3. For the mapping $$f(2) = \frac{1}{3}$$:
Substitute $$z=2$$ and $$f(z)=\frac{1}{3}$$ into the LFT formula:
$$\frac{a(2)+b}{c(2)+d} = \frac{1}{3}$$
$$\frac{2a+b}{2c+d} = \frac{1}{3}$$
Again, substitute $$d=b$$ into the equation:
$$\frac{2a+b}{2c+b} = \frac{1}{3}$$
Cross-multiplying both sides gives:
$$3(2a+b) = 2c+b$$
$$6a+3b = 2c+b$$

**step3** Solving the System of Equations for Coefficients

We now have a system of three relationships for the coefficients:
(i) $$b = d$$
(ii) $$c = 2a+b$$
(iii) $$6a+3b = 2c+b$$
We will solve this system by substituting the expressions we found into each other:
Substitute the expression for $$c$$ from equation (ii) into equation (iii):
$$6a+3b = 2(2a+b)+b$$
$$6a+3b = 4a+2b+b$$
$$6a+3b = 4a+3b$$
To solve for $$a$$, subtract $$4a$$ from both sides and $$3b$$ from both sides:
$$6a - 4a = 3b - 3b$$
$$2a = 0$$
Dividing by 2, we find:
$$a = 0$$
Now that we have the value of $$a$$, substitute it back into equation (ii) to find $$c$$:
$$c = 2(0)+b$$
$$c = b$$
From equation (i), we already know that:
$$d = b$$
So, we have found that $$a=0$$ and $$b=c=d$$.
For the LFT to be valid, the condition $$ad-bc \neq 0$$ must hold. Let's substitute our findings:
$$(0)(b) - (b)(b) \neq 0$$
$$-b^2 \neq 0$$
This implies that $$b$$ cannot be zero ($$b \neq 0$$). If $$b$$ were zero, then all coefficients $$a, b, c, d$$ would be zero, which would make the LFT undefined.
Since $$b$$ can be any non-zero value, we can choose the simplest non-zero value, for example, $$b=1$$.
If $$b=1$$, then:
$$a = 0$$
$$b = 1$$
$$c = 1$$
$$d = 1$$
These coefficients satisfy the condition $$ad-bc = (0)(1) - (1)(1) = -1 \neq 0$$.

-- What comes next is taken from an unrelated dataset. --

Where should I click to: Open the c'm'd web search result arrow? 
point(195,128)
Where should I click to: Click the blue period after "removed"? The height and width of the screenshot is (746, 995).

**step4** Constructing the LFT and Verification

Using the determined coefficients $$a=0, b=1, c=1, d=1$$, we can now write the Linear Fractional Transformation:
$$f(z) = \frac{az+b}{cz+d} = \frac{0 \cdot z + 1}{1 \cdot z + 1} = \frac{1}{z+1}$$
To confirm that this is the correct LFT, we verify if it maps the given points as required:
1. For the input point $$z=0$$:
$$f(0) = \frac{1}{0+1} = \frac{1}{1} = 1$$
This matches the required output $$w_1=1$$.
2. For the input point $$z=1$$:
$$f(1) = \frac{1}{1+1} = \frac{1}{2}$$
This matches the required output $$w_2=\frac{1}{2}$$.
3. For the input point $$z=2$$:
$$f(2) = \frac{1}{2+1} = \frac{1}{3}$$
This matches the required output $$w_3=\frac{1}{3}$$.
All three given mapping conditions are satisfied by the found LFT.
Therefore, the LFT that maps $$0, 1, 2$$ onto $$1, \frac{1}{2}, \frac{1}{3}$$ respectively is $$f(z) = \frac{1}{z+1}$$.